El viaje en Existiríamos el mar

existiriamos el mar

Cuando en una entrada anterior describí algunas de las sensaciones que me transmite vivir en Madrid también había en el texto un tema que me es recurrente. Se le puede llamar el viaje, la huida, la mudanza o como se quiera. Igual que muchas personas de mi generación, he vivido en varias ciudades y en ocasiones he tenido la sensación de que desplazarme era un nuevo comienzo o que conllevaba unos efectos más allá de los laborales que lo impulsaban, aunque no siempre fuese así.

Este es uno de los temas que subyacen en el último libro de Belén Gopegui. Existiríamos el mar es una novela muy pegada a la realidad al situarse tras el confinamiento y narrar los devenires de personajes que rondan los 40 años, comparten piso y viven en la continua precariedad. El reflejo generacional vuelve a ser claro y nos es más que conocido.

Belén Gopegui ha vuelto a escribir un gran libro en el que palpita la rebeldía que encontrábamos en Deseo de ser punk, pero de un modo más contenido. En vez de en la cercanía a la explosión, esta se sitúa en los márgenes de la rutina y la revolución que conllevan los gestos, sonrisas, sindicatos y la ayuda desinteresada cuando todo empuja a la mera supervivencia. Sus protagonistas son una tribu que trata de contener todo lo de afuera, hasta que hay un disloque y el miembro más débil se va sin decir adónde: la inquilina que no tiene trabajo.

A partir de ahí se despiertan algunas de las preguntas sobre el viaje y no es casual la referencia que se hace a Los detectives salvajes de Roberto Bolaño. La novela del chileno nos marcó a muchos y su efecto se puede definir en la frase de otro libro del mismo autor, Los sinsabores del verdadero policía: «Comprendieron que un libro era un laberinto y un desierto. Que lo más importante del mundo era leer y viajar, tal vez la misma cosa, sin detenerse nunca».

Esta es una idea romántica pero que hasta cierto punto ya hemos asumido como imposible en un mundo capitalista. Gopegui parece consciente de ello y lo introduce varias veces en el subtexto, pero también en la bofetada directa de la edad y la constante derrota. “No quiere más Rimbaud, más Ulises Lima ni más cónsul de Bajo el volcán”, comentan con un personaje que finalmente ha decidido ser funcionario y frenar la continua migración. Todo deseo se consume.

En cambio, Jara, el personaje que huye en Existiríamos el mar, busca volver a ser alguien en otro lugar, aunque tomando como base la trampa habitual del trabajo como forma de existir en la sociedad. Desgraciadamente, no nos conduce a demasiadas respuestas más allá de las conocidas en la autora, como la salvación que  concede el otro al comprendernos, o al menos al compartir momentos y simpatías.

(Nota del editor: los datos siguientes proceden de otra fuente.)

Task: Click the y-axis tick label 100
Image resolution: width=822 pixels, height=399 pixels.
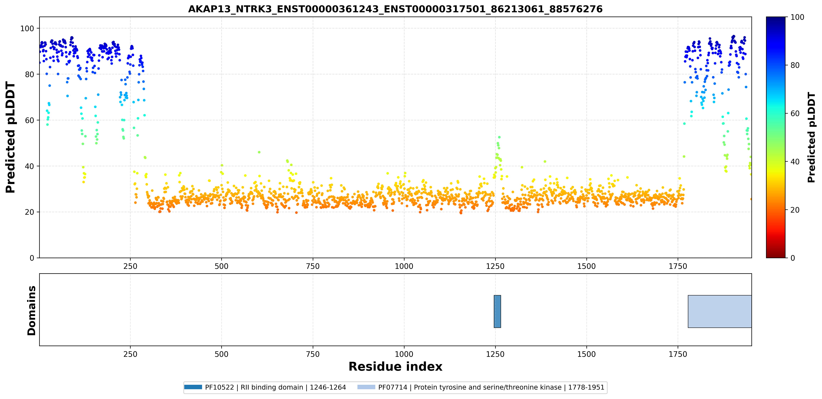Action: (x=27, y=29)
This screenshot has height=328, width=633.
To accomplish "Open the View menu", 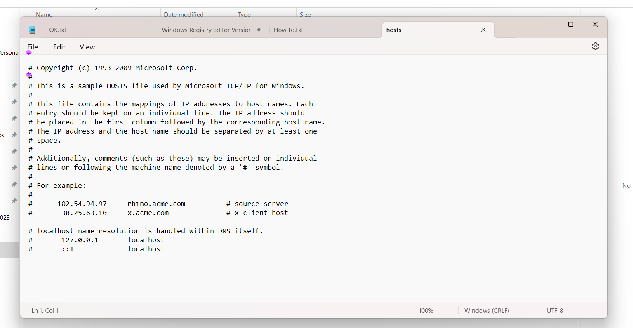I will (87, 47).
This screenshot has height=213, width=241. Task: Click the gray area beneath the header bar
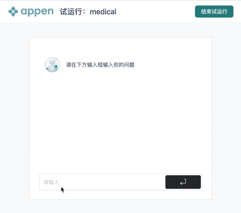point(121,30)
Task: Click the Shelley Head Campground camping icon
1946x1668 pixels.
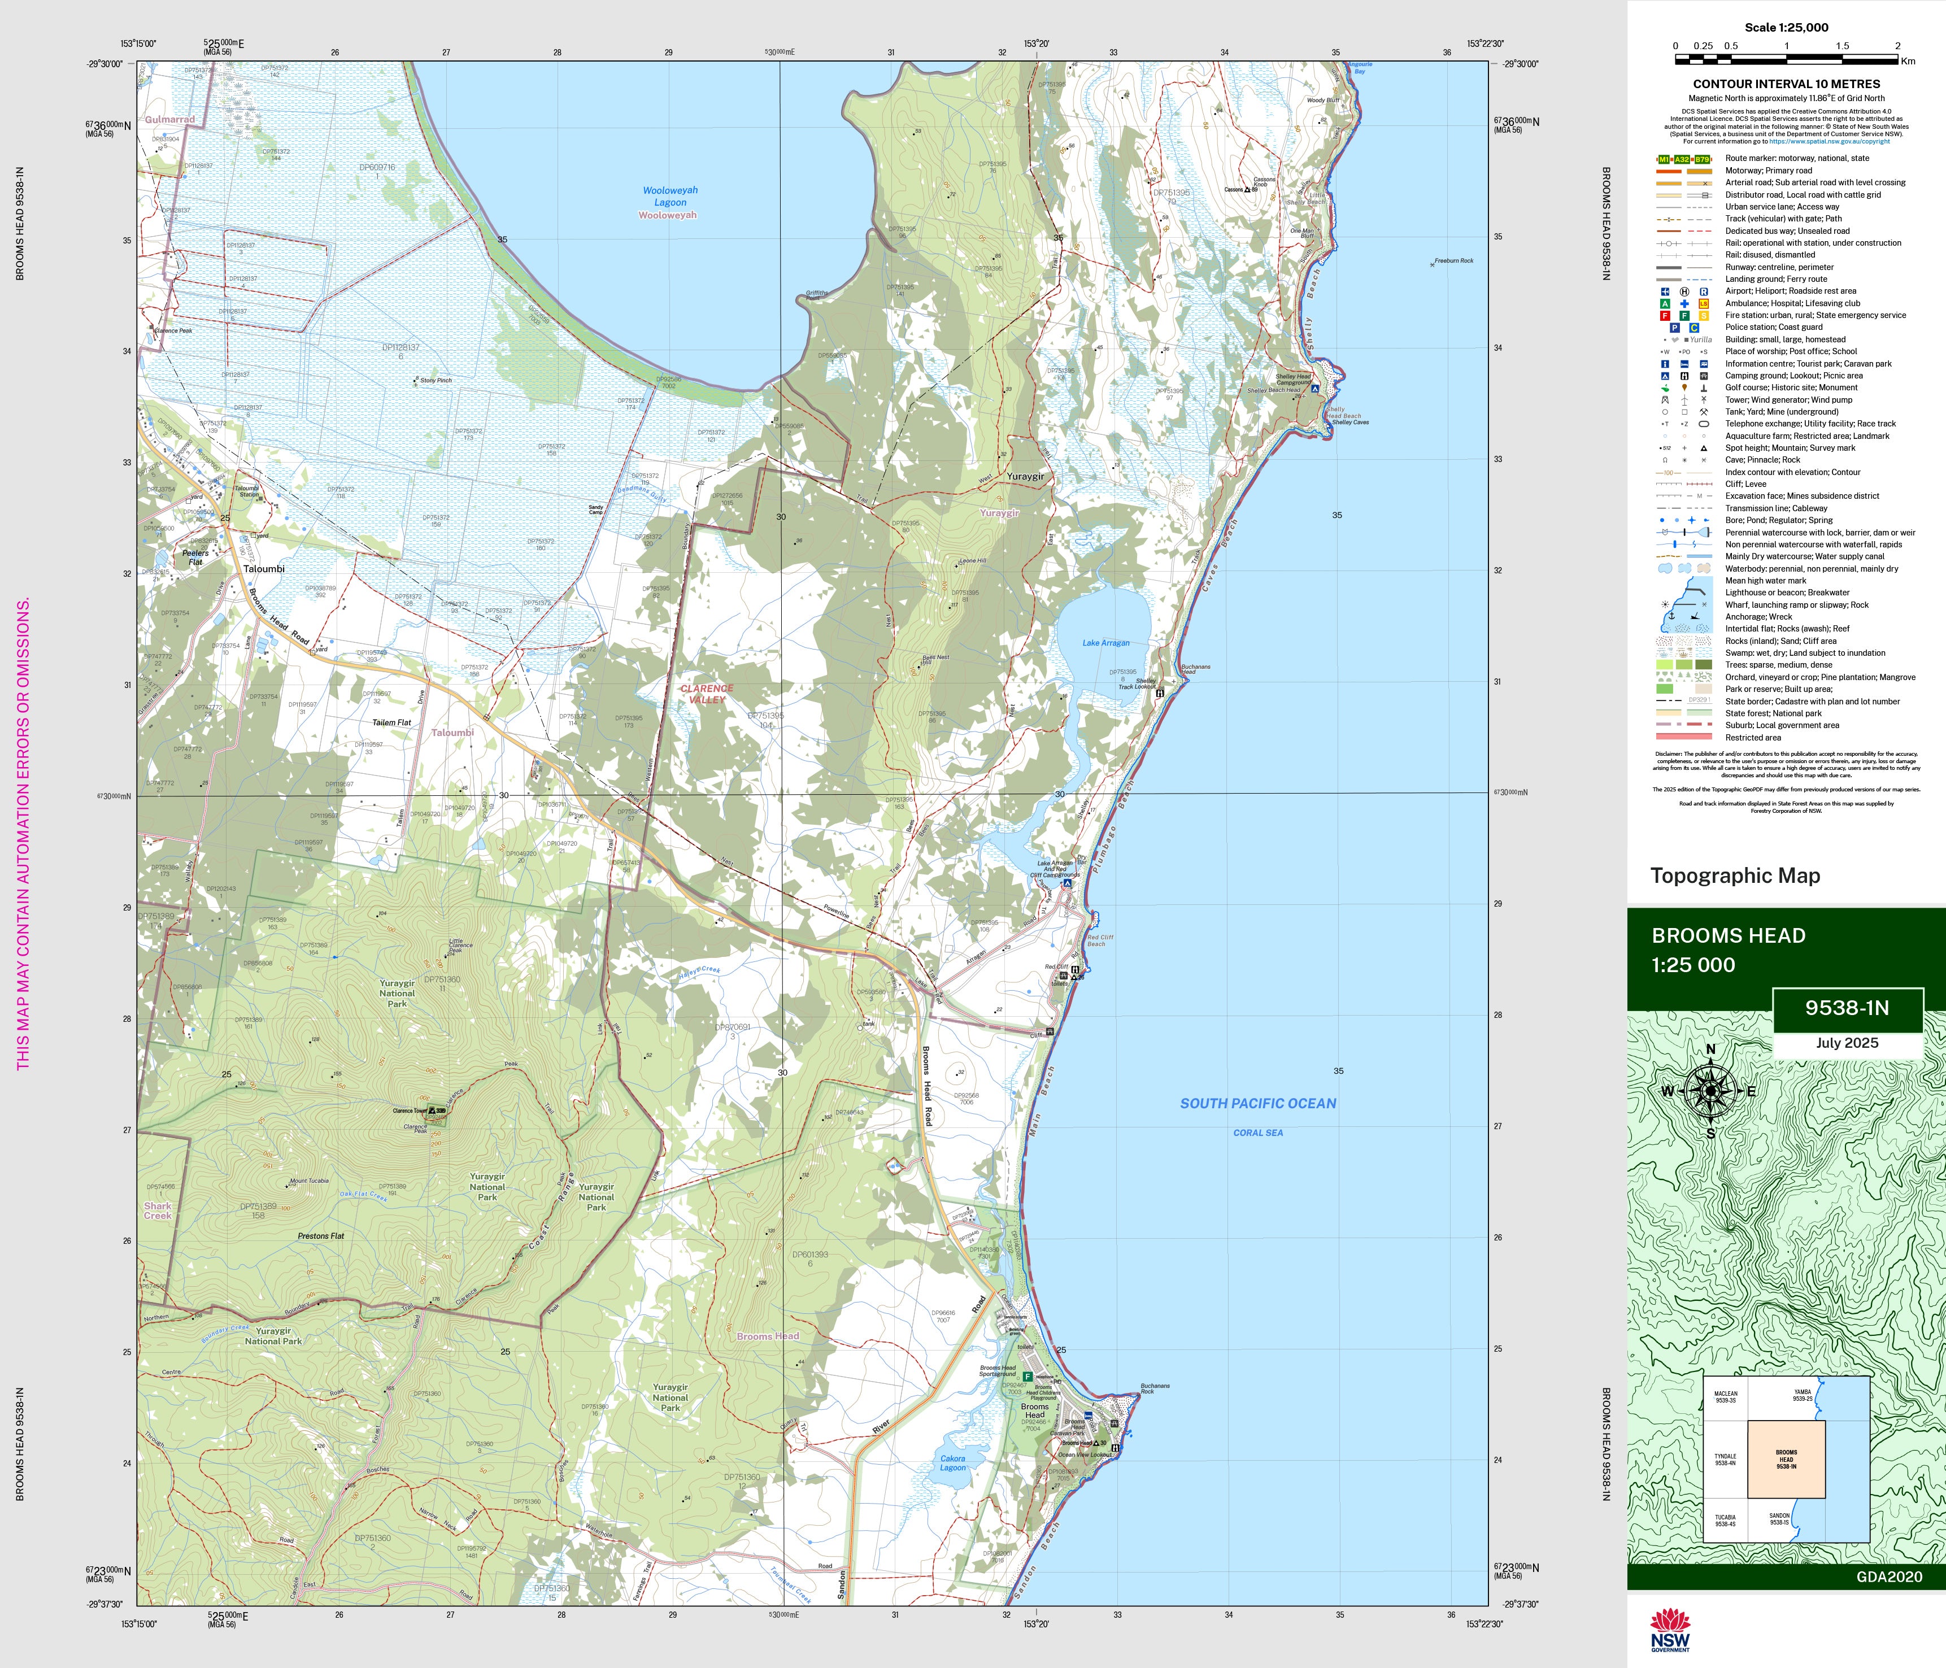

Sigue latiendo una trampa en todo esto. Algunas soluciones llegan, pero es mejor no mirar las causas y lo que impulsa el viaje siempre se encuentra presente, y por lo tanto amenazante. El funcionario citado anteriormente decide dormir y vivir una vida calma sin viaje, pero Jara en cualquier momento podría despegar de nuevo, incluso suicidarse, aunque se omita esta amenaza que se mantiene latente.

Trato de desvelar poco del libro, pero debo recomendar su lectura por la proximidad y sinceridad en lo narrado, que no se suele encontrar de un modo tan directo, además de la espléndida prosa. Eso sí, confieso que hay muchos aspectos que me han dolido como hacía mucho que no conseguía ningún libro al observar mi reflejo en pensamientos, referencias culturales y situaciones vitales.

También apunto que lo terminé con la sensación de que nos falta esa pieza que sirva para vencer más guerras y no solo las pequeñas batallas. Porque, como dicen en la novela, “Crees que estás triste, crees que nada te hará reír, crees que tienes algo mal que te impide sumarte a la pequeña fiesta de la vida diaria y sin embargo es solo que se han ido acumulando los días y los años de levantar piedras, y hay tantas clases de piedras. Cómo no vas a pensar en la revolución”.